Collected data entries:
[Start of section]
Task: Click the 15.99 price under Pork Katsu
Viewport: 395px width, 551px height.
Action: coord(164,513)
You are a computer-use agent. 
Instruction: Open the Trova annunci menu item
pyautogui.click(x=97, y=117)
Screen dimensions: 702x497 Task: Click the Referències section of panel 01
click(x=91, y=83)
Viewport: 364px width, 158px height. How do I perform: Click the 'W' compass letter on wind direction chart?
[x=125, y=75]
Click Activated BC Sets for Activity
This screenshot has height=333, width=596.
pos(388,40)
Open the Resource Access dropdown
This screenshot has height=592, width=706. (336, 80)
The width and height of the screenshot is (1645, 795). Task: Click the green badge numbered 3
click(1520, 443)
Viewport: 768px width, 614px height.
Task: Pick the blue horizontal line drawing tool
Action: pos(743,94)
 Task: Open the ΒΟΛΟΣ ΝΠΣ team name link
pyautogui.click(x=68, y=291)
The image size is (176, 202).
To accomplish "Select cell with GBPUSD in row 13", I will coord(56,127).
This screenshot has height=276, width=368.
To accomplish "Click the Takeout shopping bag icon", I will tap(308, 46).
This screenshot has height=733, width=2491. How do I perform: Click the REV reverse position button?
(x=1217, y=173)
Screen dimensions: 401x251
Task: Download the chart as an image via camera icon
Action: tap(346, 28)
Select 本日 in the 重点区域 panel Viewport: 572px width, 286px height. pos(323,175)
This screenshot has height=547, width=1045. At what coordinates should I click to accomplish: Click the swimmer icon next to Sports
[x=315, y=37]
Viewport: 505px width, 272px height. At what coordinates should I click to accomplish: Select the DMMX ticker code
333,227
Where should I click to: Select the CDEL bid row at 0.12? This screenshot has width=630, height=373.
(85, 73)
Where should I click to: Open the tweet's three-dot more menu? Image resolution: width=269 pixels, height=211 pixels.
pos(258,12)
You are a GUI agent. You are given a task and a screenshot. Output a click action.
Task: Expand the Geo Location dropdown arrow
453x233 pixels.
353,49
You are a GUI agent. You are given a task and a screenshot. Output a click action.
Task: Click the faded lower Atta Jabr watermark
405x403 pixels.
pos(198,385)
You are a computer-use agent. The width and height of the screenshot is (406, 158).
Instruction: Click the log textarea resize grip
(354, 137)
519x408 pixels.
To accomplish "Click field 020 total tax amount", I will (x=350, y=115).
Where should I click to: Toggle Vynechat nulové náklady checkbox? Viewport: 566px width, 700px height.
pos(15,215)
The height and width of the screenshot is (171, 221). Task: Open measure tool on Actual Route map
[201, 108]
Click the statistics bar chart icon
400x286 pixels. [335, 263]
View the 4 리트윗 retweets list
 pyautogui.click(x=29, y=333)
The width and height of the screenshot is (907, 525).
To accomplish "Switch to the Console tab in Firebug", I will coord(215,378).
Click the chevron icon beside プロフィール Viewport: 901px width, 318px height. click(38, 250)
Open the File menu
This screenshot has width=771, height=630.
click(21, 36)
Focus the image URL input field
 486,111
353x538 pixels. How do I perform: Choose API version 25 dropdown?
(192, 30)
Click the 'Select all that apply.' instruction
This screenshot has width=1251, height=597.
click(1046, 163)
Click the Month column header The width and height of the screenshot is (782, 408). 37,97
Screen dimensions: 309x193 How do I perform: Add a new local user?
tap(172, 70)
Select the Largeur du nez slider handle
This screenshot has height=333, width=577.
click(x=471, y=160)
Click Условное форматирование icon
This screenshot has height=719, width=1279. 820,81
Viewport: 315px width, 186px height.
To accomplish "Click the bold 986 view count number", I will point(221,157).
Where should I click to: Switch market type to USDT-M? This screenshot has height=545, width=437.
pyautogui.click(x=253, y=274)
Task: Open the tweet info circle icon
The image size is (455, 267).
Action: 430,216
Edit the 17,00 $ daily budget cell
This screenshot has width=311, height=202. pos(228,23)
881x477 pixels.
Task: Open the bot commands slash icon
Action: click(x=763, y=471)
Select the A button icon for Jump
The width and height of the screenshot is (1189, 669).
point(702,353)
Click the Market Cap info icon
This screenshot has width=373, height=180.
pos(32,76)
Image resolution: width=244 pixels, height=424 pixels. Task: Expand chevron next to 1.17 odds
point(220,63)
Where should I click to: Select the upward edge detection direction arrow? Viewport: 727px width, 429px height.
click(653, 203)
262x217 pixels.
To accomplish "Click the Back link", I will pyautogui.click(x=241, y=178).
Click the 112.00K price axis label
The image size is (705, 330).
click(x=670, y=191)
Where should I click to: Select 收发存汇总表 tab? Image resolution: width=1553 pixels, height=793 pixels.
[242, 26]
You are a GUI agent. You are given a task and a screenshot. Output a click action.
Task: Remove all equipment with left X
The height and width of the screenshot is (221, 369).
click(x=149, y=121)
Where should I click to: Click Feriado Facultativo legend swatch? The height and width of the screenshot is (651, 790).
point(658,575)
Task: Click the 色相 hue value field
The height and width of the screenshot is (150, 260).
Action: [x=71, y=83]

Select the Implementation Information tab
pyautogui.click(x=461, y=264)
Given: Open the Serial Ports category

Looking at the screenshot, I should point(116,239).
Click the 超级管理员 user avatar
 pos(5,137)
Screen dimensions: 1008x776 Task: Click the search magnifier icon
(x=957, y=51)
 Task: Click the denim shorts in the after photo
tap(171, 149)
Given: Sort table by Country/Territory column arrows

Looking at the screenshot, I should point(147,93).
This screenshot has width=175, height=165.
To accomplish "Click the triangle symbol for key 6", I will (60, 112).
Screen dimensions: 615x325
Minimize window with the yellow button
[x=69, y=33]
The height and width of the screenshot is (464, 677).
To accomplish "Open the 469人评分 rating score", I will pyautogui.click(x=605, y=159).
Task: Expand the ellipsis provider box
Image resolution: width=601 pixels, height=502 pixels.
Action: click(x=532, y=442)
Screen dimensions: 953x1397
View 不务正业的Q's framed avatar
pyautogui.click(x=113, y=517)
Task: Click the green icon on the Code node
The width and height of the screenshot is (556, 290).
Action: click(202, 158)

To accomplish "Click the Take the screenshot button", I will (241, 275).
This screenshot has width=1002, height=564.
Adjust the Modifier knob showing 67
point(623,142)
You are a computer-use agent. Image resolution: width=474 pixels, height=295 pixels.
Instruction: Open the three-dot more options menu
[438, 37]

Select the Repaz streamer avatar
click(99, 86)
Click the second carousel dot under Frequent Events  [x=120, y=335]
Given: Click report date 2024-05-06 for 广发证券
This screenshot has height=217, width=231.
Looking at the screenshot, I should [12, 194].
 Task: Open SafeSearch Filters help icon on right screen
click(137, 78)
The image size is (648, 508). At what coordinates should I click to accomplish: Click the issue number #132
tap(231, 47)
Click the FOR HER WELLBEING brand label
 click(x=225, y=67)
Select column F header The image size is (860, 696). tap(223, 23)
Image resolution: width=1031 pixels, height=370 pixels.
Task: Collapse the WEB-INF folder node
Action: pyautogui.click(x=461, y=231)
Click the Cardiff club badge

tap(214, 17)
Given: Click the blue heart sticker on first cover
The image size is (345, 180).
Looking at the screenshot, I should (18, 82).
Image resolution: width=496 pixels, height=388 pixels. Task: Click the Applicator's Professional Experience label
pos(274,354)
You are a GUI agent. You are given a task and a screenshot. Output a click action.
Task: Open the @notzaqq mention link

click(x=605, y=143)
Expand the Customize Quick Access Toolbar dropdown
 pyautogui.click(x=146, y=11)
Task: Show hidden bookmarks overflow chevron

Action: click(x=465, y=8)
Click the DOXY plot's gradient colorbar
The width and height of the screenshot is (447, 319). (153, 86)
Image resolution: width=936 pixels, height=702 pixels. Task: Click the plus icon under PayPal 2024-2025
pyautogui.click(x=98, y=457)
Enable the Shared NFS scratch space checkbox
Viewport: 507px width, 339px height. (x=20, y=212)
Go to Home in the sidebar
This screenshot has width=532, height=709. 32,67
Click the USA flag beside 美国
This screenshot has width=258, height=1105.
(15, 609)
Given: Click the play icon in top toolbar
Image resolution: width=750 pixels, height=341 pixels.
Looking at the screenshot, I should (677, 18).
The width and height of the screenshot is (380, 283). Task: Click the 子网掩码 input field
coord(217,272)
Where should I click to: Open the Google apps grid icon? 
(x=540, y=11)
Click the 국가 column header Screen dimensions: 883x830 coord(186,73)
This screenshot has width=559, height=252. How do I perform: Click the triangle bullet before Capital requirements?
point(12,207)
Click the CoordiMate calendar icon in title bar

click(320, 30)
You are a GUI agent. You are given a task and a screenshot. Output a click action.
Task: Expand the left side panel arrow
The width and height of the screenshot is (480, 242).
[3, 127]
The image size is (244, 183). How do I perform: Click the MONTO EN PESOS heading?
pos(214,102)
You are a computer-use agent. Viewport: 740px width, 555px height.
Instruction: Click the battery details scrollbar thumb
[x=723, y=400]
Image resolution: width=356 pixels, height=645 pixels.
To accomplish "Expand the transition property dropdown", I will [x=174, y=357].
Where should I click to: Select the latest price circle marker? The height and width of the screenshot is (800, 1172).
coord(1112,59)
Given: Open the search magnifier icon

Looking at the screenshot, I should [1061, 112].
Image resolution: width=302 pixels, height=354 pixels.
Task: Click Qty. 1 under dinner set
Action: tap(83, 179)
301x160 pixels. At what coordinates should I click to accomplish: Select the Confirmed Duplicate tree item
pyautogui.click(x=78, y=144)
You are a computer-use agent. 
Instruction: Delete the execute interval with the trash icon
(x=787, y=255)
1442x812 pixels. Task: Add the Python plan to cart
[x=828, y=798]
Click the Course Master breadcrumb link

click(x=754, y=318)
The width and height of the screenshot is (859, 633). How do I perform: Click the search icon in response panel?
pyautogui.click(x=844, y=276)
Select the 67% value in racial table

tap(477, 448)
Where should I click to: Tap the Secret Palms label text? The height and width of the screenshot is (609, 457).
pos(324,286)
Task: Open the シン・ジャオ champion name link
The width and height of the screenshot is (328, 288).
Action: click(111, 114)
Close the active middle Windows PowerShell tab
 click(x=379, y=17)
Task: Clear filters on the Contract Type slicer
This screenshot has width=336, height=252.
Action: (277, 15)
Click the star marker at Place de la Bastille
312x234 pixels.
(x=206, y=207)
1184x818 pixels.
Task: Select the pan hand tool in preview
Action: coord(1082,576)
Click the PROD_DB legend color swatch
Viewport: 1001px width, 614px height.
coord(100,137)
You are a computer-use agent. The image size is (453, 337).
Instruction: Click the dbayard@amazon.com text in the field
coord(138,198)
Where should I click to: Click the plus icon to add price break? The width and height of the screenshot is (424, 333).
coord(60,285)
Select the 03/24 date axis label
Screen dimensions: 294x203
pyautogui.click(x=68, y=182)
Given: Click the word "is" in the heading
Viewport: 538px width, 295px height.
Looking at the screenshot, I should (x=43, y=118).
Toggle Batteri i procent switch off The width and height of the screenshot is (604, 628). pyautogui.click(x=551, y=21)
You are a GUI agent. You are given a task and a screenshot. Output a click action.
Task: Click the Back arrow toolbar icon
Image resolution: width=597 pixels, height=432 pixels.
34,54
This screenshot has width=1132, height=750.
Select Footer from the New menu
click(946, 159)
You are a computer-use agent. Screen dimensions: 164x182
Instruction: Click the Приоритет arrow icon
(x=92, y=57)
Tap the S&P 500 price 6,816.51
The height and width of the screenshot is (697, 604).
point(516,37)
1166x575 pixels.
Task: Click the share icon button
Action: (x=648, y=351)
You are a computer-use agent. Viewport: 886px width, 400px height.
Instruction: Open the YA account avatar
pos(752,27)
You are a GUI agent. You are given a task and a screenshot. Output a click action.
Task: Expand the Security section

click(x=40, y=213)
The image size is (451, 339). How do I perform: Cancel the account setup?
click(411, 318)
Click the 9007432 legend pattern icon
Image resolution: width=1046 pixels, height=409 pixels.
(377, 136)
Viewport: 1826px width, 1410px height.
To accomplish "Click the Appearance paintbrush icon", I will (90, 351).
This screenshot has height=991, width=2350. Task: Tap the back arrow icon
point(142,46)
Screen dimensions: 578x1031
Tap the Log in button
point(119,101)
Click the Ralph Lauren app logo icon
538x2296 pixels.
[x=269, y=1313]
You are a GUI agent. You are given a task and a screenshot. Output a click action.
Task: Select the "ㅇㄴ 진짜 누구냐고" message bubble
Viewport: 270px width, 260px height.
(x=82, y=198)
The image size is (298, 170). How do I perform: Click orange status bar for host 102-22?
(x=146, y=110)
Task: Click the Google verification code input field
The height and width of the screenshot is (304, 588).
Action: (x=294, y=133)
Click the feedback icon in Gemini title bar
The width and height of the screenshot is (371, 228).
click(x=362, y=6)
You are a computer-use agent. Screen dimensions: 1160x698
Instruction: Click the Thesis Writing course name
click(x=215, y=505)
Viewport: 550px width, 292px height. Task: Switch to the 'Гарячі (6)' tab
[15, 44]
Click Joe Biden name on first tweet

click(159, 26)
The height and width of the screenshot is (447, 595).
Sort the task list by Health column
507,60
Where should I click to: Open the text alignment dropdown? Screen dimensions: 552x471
[End of section]
**Problem details**
Using the data above, reproduce exactly the lines from the line that contains "Close the active" through the line that contains "Click the star marker at Place de la Bastille", including both.

**Problem solution**
Close the active middle Windows PowerShell tab
 click(x=379, y=17)
Task: Clear filters on the Contract Type slicer
This screenshot has width=336, height=252.
Action: (277, 15)
Click the star marker at Place de la Bastille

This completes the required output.